The problem guarantees timestamps are inserted in strictly increasing order, so each key’s list is already sorted by timestamp. This is the perfect setup for a binary search: on get, find the largest timestamp <= query using a floor-search variant of binary search. Instead of checking equality, we track the rightmost position where timestamps[mid] <= timestamp.

Algorithm

  1. set(key, value, timestamp): append (timestamp, value) to store[key].
  2. get(key, timestamp):
    • If key doesn’t exist, return "".
    • Binary search store[key] for the largest index where ts <= timestamp.
    • Set lo = 0, hi = len(pairs) - 1, ans = "".
    • While lo <= hi: compute mid, if pairs[mid][0] <= timestamp record ans = pairs[mid][1] and go right (lo = mid + 1); else go left (hi = mid - 1).
    • Return ans.
flowchart LR
    S(["get('foo', 3)\npairs=[(1,'bar'),(4,'bar2')]\nlo=0  hi=1  ans=''"])
    S --> m0["mid=0  ts=1 ≤ 3  →  ans='bar'  lo=1"]
    m0 --> m1["mid=1  ts=4 > 3  →  hi=0"]
    m1 --> done["lo=1 > hi=0  →  return 'bar'"]

Solution

class TimeMap:
    def __init__(self):
        self.store = {}

    def set(self, key, value, timestamp):
        if key not in self.store:
            self.store[key] = []
        self.store[key].append((timestamp, value))

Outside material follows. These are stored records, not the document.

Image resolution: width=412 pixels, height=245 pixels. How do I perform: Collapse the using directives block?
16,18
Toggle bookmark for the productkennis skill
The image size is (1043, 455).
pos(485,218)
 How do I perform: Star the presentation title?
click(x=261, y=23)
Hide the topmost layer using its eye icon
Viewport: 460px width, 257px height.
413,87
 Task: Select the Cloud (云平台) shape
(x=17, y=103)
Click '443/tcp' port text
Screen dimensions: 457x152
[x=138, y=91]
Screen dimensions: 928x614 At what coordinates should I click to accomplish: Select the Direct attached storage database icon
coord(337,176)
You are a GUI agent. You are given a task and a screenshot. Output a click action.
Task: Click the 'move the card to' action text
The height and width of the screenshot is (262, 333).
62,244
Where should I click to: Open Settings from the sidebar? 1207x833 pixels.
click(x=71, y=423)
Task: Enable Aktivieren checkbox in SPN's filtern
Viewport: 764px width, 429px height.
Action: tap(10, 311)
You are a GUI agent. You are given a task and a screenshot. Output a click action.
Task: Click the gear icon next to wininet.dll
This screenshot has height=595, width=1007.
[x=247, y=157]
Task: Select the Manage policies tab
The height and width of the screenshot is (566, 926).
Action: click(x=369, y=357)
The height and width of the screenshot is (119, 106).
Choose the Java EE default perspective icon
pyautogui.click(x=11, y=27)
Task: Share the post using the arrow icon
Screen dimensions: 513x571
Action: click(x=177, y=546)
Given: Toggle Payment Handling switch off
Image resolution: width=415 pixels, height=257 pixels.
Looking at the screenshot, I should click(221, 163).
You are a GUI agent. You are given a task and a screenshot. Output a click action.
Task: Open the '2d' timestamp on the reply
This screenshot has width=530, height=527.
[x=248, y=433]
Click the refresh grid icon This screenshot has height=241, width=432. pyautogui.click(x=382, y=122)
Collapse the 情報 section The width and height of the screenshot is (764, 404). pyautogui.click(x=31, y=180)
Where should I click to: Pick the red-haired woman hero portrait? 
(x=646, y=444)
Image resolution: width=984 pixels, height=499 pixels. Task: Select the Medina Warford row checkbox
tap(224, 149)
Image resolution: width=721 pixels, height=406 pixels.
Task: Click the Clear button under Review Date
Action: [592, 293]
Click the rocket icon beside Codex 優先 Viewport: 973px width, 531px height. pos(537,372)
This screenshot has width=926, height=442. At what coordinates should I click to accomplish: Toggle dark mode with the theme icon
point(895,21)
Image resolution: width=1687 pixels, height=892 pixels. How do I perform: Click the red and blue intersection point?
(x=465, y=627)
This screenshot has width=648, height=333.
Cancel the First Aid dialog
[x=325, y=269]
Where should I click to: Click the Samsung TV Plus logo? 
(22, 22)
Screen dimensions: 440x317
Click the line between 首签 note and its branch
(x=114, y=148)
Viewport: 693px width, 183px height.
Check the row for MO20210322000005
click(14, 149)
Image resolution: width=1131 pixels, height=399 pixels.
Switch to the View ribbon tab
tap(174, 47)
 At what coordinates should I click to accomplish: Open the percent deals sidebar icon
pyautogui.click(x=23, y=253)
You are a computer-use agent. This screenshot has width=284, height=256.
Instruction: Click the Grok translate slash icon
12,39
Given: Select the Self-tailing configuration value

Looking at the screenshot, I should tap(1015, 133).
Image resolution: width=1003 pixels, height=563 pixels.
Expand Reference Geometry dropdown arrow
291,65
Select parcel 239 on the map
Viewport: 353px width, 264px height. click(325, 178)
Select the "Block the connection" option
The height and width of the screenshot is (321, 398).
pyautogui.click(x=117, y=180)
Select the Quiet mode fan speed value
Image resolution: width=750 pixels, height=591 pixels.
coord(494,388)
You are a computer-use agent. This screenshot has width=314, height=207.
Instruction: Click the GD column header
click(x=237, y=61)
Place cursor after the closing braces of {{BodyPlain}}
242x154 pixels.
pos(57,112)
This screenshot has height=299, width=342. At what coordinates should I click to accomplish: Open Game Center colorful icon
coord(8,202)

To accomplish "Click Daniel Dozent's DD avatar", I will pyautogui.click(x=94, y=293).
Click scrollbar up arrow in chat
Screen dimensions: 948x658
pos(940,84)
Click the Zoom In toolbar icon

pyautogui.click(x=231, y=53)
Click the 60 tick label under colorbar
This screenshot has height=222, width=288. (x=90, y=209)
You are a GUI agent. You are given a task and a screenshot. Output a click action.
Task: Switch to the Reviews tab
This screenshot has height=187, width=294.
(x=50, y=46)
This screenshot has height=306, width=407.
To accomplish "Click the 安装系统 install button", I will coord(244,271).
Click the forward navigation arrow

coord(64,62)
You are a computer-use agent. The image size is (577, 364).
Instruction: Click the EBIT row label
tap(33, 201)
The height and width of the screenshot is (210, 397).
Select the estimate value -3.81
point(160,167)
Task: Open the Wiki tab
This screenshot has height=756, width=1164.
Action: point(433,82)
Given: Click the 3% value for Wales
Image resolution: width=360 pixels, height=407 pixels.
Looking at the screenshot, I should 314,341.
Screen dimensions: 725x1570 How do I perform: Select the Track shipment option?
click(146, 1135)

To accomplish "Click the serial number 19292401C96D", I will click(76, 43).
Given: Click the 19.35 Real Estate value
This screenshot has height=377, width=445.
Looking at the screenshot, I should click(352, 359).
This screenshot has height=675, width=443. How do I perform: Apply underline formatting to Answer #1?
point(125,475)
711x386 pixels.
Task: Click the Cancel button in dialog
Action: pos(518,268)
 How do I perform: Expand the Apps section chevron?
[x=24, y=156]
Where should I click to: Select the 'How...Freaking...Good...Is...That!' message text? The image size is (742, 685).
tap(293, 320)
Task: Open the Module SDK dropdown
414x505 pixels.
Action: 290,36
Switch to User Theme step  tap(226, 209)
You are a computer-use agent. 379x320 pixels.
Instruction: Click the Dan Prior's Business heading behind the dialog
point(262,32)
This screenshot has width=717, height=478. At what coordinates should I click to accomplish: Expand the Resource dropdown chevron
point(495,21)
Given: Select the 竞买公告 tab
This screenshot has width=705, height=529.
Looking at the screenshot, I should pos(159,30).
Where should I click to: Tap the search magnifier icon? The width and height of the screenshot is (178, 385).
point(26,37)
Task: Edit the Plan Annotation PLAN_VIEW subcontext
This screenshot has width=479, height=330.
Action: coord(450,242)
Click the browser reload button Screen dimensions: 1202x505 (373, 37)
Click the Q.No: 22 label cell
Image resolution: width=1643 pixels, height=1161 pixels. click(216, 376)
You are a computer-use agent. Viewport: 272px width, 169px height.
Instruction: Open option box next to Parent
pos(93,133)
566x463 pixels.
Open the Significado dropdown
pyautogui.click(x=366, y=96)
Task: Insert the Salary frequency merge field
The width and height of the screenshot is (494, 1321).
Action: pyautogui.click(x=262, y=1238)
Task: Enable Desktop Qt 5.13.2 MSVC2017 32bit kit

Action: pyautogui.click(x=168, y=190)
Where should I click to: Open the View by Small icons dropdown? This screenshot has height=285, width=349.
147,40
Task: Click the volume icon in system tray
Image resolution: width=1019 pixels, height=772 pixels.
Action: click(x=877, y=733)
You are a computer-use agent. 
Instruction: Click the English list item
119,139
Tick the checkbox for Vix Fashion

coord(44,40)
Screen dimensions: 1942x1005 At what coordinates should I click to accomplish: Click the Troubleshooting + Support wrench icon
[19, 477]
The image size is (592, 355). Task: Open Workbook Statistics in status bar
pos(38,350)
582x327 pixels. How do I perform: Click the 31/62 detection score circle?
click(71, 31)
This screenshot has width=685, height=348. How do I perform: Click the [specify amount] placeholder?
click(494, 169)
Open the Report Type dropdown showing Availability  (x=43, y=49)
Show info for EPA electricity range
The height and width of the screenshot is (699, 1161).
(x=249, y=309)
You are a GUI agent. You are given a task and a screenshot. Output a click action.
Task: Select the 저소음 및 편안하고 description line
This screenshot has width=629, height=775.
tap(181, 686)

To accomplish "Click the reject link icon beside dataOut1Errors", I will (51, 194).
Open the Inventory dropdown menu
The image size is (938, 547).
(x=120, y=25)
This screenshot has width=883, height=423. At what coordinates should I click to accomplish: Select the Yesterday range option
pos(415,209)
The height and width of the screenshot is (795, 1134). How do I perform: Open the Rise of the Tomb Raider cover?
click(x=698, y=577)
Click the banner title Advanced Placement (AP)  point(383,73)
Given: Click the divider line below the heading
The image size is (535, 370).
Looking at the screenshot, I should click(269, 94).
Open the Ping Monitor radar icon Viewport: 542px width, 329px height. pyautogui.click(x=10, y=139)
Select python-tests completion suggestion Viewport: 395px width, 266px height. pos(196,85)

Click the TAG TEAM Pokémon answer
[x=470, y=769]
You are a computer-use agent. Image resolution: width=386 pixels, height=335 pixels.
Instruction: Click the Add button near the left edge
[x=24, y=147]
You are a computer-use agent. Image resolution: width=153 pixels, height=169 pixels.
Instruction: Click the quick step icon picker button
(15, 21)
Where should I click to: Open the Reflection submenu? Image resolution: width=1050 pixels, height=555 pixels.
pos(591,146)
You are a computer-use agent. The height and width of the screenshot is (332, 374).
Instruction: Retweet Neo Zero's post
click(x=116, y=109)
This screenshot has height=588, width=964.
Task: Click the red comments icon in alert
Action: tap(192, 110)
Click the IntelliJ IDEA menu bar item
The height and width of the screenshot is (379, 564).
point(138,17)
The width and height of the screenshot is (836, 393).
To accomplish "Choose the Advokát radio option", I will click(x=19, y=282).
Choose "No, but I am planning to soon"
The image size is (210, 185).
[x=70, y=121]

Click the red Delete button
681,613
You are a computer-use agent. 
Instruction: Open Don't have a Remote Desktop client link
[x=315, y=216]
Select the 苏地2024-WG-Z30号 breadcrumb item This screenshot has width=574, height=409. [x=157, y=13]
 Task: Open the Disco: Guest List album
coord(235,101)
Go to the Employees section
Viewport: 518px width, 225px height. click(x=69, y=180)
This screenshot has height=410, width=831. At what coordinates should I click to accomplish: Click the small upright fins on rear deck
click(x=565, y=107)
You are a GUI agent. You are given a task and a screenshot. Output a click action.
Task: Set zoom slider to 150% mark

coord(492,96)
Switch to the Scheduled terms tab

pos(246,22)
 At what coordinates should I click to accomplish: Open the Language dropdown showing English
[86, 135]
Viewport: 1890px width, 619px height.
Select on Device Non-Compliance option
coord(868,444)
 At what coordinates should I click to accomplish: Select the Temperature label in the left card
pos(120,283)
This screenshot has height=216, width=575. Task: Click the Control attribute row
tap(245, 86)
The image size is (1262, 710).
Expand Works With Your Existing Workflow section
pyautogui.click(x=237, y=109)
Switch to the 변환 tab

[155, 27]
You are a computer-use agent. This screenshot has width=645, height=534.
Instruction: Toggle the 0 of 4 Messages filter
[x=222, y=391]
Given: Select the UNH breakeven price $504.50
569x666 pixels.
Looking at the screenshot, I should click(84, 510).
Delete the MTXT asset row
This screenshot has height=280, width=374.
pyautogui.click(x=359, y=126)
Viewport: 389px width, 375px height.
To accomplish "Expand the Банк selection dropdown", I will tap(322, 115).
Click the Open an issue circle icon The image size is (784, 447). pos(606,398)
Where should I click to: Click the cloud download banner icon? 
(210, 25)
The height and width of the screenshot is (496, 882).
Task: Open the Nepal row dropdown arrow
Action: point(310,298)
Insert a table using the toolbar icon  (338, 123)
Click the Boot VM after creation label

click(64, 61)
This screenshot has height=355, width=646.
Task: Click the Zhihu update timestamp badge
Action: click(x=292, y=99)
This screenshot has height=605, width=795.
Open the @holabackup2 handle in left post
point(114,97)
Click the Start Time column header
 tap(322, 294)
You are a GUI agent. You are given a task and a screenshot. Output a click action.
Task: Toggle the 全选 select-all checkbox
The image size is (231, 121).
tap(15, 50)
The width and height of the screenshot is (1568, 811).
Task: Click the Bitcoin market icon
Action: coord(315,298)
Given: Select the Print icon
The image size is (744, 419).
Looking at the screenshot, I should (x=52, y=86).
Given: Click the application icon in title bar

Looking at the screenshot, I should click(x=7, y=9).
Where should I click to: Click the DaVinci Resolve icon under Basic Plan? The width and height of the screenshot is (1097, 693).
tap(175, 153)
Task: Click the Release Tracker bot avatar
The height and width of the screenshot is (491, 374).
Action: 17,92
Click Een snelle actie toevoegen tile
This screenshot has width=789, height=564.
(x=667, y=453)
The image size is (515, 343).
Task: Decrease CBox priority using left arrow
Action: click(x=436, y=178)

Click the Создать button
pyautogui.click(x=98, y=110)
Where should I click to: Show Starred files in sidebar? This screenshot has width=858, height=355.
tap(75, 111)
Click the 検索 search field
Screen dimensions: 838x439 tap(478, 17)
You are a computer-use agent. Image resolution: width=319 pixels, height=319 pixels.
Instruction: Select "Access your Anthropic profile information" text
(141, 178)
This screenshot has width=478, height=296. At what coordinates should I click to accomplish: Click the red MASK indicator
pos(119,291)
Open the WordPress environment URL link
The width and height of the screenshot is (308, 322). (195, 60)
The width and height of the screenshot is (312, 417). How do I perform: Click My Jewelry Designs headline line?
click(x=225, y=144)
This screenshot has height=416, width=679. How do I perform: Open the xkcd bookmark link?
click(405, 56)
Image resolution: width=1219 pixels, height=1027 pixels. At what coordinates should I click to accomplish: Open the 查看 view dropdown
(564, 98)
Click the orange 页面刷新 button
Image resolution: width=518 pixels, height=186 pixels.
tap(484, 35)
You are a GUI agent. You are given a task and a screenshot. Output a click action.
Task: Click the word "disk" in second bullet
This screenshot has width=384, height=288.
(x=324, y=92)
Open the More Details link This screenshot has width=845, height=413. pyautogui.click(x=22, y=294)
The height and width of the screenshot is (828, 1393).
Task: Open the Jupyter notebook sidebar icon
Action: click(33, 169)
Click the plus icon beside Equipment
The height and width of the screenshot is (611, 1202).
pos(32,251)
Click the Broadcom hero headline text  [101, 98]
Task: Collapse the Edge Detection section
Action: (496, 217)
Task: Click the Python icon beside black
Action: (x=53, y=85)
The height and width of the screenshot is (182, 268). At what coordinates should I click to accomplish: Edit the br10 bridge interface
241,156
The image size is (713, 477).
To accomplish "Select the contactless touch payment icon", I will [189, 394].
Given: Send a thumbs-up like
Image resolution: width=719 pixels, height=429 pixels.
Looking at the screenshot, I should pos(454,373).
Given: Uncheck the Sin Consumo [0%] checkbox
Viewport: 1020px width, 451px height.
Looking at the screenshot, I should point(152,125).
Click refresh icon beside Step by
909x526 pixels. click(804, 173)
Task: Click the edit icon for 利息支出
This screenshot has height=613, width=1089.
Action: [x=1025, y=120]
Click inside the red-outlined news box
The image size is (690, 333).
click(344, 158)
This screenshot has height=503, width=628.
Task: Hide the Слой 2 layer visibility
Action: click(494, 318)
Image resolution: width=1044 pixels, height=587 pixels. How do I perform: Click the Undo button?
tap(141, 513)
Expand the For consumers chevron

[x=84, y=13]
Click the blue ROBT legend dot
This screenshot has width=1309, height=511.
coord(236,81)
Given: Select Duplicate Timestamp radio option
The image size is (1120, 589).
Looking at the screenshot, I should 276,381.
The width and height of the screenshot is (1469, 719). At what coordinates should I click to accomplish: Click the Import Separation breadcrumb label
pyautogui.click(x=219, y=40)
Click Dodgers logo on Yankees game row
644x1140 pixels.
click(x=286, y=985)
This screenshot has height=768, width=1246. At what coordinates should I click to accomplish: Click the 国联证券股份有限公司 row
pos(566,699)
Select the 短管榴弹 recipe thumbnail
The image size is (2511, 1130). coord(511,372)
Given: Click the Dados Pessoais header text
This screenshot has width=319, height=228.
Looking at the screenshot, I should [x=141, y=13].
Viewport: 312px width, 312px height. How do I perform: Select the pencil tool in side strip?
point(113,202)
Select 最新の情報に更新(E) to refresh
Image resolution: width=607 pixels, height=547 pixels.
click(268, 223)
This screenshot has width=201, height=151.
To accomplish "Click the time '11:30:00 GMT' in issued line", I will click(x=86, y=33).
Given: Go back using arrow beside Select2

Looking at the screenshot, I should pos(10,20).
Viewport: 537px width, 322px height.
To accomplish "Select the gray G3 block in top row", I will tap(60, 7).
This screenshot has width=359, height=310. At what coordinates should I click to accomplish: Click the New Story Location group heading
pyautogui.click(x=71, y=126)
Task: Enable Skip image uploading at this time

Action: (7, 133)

    def get(self, key, timestamp):
        if key not in self.store:
            return ""
        pairs = self.store[key]
        lo, hi, ans = 0, len(pairs) - 1, ""
        while lo <= hi:
            mid = lo + (hi - lo) // 2
            if pairs[mid][0] <= timestamp:
                ans = pairs[mid][1]
                lo = mid + 1   # look for a later (larger) valid timestamp
            else:
                hi = mid - 1
        return ans


tm = TimeMap()
tm.set("foo", "bar", 1)
print(tm.get("foo", 1))   # bar
print(tm.get("foo", 3))   # bar
tm.set("foo", "bar2", 4)
print(tm.get("foo", 4))   # bar2
print(tm.get("foo", 5))   # bar2
print(tm.get("foo", 0))   # (empty string)

Complexity

  • Time: set O(1), get O(log n) per key
  • Space: O(n) total

Common Pitfalls

Going left when ts <= timestamp instead of right. You want the largest valid timestamp, so when you find a match, record it and keep moving right (lo = mid + 1) to see if there’s a later one. Going left loses valid candidates.

Returning ans without initialising it to "". If the query timestamp is earlier than every stored timestamp, no ts <= timestamp condition fires and ans stays as the empty string — the correct answer. Make sure ans = "" is your initial value.

Assuming set timestamps are unique across keys. Timestamps are strictly increasing per method call overall, but two different keys can have the same timestamp stored if set is called once per key at the same time. The binary search logic is unaffected, but don’t rely on global uniqueness.